Since 1997, when, during her first term, Hasina signed the Chittagong Hill Tracts peace treaty bringing an end to a decade-long internal military conflict, the prime minister thought that she should get the prize. She even sent senior foreign office officials around the world in search of nominations. Hasina is therefore said to have been none too pleased that Yunus received all the international acclaim.

This may not have mattered much, were it not that six months after wining the award, in March 2007, Yunus announced that that he would set up a new political party, called Nagorik Shakti (Citizens Power). He wanted, he said at the time, a "complete emasculation of the established political parties" in order to "cleanse the polity of massive corruption."

It happened during a controversial two-year period when the country was in a state of emergency, with the interim government, supported by the army, advocating a new kind of politics without the leaders of the two main political parties.

Though it was a short-lived effort on Yunus's part, some claim that Hasina saw his intervention as a direct personal attack on her and the Awami League. "She thought that he was involved with the army in trying to remove her and [opposition party leader] Khaleda Zia from politics.

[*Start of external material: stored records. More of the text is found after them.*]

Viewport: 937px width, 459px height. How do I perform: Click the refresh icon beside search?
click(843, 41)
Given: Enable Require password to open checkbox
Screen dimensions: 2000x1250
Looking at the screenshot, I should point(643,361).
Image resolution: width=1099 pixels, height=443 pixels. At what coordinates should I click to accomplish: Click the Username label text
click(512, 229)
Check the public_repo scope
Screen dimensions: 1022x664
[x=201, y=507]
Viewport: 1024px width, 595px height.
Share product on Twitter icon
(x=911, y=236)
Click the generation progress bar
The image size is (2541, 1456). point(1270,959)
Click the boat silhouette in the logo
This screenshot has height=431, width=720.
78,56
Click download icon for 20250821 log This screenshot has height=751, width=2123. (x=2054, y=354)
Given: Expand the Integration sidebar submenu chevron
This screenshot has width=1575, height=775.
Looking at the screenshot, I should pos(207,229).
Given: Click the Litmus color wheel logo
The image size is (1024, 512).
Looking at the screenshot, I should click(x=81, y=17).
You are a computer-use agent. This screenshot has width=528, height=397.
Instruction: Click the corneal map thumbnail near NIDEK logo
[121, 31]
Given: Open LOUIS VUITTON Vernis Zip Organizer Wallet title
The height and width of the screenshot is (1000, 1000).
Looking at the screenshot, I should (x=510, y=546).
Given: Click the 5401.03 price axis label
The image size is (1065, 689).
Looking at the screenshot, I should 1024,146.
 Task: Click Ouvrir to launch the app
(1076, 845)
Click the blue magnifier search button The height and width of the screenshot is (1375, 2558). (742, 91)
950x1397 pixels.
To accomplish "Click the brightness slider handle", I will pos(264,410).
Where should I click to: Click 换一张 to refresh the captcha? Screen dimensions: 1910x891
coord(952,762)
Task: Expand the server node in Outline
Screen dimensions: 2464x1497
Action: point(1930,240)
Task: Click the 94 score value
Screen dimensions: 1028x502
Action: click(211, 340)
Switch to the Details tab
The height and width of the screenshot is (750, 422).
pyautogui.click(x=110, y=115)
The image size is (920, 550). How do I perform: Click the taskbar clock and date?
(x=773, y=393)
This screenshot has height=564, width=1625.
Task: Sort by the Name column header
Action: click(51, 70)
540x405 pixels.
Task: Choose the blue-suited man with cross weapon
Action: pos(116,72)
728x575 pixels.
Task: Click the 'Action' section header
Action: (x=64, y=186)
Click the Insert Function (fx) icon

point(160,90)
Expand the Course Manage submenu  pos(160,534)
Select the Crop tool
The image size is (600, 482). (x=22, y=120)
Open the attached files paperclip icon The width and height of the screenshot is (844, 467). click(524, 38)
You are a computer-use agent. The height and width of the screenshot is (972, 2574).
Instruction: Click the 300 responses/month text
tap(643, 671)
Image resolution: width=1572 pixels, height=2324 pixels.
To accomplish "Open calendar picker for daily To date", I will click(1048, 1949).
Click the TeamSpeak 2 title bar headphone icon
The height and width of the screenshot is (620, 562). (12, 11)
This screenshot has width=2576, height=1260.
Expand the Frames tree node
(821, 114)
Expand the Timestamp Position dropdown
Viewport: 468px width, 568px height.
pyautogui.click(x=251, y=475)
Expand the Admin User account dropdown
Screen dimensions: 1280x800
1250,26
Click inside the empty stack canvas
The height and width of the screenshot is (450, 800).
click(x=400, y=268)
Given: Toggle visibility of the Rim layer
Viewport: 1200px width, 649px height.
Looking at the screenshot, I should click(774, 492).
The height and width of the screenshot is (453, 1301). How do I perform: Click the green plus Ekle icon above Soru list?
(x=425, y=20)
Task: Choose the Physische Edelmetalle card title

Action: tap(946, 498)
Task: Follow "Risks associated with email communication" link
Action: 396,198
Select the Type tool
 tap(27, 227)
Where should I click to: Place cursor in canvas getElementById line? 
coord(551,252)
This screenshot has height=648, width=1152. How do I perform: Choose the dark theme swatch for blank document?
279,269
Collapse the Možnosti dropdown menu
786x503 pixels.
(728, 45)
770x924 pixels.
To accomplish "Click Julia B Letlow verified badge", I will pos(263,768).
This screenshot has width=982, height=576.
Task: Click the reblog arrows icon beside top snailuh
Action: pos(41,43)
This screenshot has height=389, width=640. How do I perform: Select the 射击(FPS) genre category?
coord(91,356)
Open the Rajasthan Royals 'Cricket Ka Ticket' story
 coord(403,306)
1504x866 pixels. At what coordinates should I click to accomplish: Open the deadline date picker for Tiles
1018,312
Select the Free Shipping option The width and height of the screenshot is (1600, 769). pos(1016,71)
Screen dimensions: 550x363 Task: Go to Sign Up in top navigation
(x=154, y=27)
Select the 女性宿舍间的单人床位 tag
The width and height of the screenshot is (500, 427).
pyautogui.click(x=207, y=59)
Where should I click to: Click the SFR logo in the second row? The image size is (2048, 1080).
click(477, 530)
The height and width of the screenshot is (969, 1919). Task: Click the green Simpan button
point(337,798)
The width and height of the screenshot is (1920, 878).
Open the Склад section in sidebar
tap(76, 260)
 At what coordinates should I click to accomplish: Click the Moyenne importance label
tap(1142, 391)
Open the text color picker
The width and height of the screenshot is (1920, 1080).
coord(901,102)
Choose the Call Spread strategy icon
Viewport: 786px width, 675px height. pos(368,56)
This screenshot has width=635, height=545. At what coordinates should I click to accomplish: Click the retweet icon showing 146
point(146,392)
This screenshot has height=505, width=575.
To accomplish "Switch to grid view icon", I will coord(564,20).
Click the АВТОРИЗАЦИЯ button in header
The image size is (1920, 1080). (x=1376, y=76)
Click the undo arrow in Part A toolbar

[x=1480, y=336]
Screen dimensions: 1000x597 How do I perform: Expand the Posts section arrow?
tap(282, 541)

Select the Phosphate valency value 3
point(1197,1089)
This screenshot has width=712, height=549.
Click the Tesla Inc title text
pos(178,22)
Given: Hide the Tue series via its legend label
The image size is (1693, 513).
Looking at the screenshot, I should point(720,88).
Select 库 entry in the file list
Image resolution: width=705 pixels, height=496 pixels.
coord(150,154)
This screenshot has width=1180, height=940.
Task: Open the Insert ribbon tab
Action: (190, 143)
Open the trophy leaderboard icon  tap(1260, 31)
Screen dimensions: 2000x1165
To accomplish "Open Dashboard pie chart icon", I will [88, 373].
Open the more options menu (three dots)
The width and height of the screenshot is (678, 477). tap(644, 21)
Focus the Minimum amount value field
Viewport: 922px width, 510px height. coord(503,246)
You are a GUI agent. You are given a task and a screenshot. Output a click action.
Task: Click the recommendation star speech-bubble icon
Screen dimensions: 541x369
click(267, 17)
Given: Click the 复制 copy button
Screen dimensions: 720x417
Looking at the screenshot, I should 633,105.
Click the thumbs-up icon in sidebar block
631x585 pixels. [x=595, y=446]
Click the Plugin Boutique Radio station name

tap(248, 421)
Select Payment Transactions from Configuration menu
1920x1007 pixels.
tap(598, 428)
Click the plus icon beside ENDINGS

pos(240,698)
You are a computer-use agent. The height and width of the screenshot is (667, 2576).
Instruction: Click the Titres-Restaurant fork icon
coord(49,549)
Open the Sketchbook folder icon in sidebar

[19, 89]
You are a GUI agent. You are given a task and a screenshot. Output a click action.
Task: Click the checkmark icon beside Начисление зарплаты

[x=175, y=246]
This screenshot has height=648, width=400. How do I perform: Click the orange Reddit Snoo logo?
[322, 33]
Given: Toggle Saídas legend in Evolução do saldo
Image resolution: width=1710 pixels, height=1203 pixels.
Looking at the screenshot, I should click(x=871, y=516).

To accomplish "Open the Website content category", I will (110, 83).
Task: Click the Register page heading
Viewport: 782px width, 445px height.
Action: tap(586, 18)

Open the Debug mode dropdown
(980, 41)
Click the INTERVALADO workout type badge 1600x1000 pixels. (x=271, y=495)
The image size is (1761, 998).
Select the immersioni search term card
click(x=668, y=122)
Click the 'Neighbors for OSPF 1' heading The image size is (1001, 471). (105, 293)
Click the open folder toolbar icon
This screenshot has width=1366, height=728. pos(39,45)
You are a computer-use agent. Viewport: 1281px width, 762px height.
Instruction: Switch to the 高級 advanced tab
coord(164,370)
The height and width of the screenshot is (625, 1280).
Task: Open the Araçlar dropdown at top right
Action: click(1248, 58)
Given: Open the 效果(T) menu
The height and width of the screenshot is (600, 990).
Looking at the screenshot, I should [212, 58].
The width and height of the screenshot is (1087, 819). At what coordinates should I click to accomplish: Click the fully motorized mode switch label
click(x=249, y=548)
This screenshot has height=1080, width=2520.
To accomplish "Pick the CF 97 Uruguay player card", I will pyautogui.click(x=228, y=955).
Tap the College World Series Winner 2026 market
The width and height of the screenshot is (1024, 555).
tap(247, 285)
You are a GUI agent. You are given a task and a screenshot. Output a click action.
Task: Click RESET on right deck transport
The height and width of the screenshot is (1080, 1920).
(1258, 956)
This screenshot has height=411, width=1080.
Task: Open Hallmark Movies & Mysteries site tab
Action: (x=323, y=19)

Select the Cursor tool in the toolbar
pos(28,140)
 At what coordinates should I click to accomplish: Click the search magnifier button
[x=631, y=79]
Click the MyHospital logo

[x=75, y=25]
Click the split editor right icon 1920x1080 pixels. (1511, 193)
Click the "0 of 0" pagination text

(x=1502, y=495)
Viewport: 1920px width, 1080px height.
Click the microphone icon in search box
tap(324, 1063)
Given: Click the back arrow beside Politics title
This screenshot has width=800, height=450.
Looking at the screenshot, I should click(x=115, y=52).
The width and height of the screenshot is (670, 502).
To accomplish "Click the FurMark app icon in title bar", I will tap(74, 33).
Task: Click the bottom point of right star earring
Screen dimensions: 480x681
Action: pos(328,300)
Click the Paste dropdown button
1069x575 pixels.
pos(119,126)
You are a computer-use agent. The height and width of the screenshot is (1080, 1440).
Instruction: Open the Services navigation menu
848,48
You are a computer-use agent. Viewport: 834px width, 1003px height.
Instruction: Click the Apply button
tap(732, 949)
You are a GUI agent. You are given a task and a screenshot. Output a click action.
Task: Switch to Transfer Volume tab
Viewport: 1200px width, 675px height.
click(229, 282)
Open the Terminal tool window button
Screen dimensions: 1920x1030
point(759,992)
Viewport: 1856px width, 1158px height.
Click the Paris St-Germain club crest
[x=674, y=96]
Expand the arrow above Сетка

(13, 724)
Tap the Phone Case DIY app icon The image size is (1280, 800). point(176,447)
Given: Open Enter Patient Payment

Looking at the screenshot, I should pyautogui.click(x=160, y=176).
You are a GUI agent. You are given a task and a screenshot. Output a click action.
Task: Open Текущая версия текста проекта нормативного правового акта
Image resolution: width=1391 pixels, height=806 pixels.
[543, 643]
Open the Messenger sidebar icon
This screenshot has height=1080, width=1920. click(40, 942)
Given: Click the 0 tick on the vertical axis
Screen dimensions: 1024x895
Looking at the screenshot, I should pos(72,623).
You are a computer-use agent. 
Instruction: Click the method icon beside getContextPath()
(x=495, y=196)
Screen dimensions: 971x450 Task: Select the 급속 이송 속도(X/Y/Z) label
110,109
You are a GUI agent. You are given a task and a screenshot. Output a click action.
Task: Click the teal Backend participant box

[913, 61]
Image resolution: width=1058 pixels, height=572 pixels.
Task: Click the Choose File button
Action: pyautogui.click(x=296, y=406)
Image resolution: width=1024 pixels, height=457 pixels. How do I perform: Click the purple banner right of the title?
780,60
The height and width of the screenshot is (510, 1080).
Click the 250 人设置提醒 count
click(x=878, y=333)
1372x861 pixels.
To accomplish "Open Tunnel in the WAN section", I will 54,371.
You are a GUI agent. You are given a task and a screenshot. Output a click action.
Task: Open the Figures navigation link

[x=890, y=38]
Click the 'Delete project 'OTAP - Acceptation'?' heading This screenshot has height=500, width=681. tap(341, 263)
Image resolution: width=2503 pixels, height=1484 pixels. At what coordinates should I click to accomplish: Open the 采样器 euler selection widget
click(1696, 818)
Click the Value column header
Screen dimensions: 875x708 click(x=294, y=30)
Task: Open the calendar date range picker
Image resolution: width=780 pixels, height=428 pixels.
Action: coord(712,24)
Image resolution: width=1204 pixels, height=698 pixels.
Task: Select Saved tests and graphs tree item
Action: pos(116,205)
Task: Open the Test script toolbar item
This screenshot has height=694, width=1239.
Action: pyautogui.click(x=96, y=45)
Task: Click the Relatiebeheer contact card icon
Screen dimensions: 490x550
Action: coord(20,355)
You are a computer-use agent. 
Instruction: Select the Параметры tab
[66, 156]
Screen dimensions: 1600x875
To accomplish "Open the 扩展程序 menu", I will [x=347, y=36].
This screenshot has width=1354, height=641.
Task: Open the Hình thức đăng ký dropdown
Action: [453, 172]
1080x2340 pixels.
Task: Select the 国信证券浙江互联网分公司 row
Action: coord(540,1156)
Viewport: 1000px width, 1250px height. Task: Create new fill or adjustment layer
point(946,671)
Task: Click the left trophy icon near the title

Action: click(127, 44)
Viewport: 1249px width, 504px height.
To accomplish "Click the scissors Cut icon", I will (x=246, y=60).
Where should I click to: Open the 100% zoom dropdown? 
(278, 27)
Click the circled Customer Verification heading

That the army's plan to remove her was also his plan," a former bureaucrat said.

Now, however, all eyes will be on Yunus's appeal -- which looks to many like a foregone conclusion. In the two years that the current Awami League government has been in power, the government has yet to lose an important political case in the courts. Though the independence of the judiciary is enshrined in Bangladesh's constitution, governments of all types may have significant leverage over judges -- particularly if they require confirmation of their permanent judicial status, want promotion to the appellate division, or are seeking appointment as chief justice. Lawyers here commonly talk about this leverage being used on occasion -- though there is no direct evidence.

So unless the appellate division looks kindly on Yunus's legal arguments, and more significantly feels able to take a position that will set them in opposition to the government, Grameen Bank will soon be looking for a new managing director.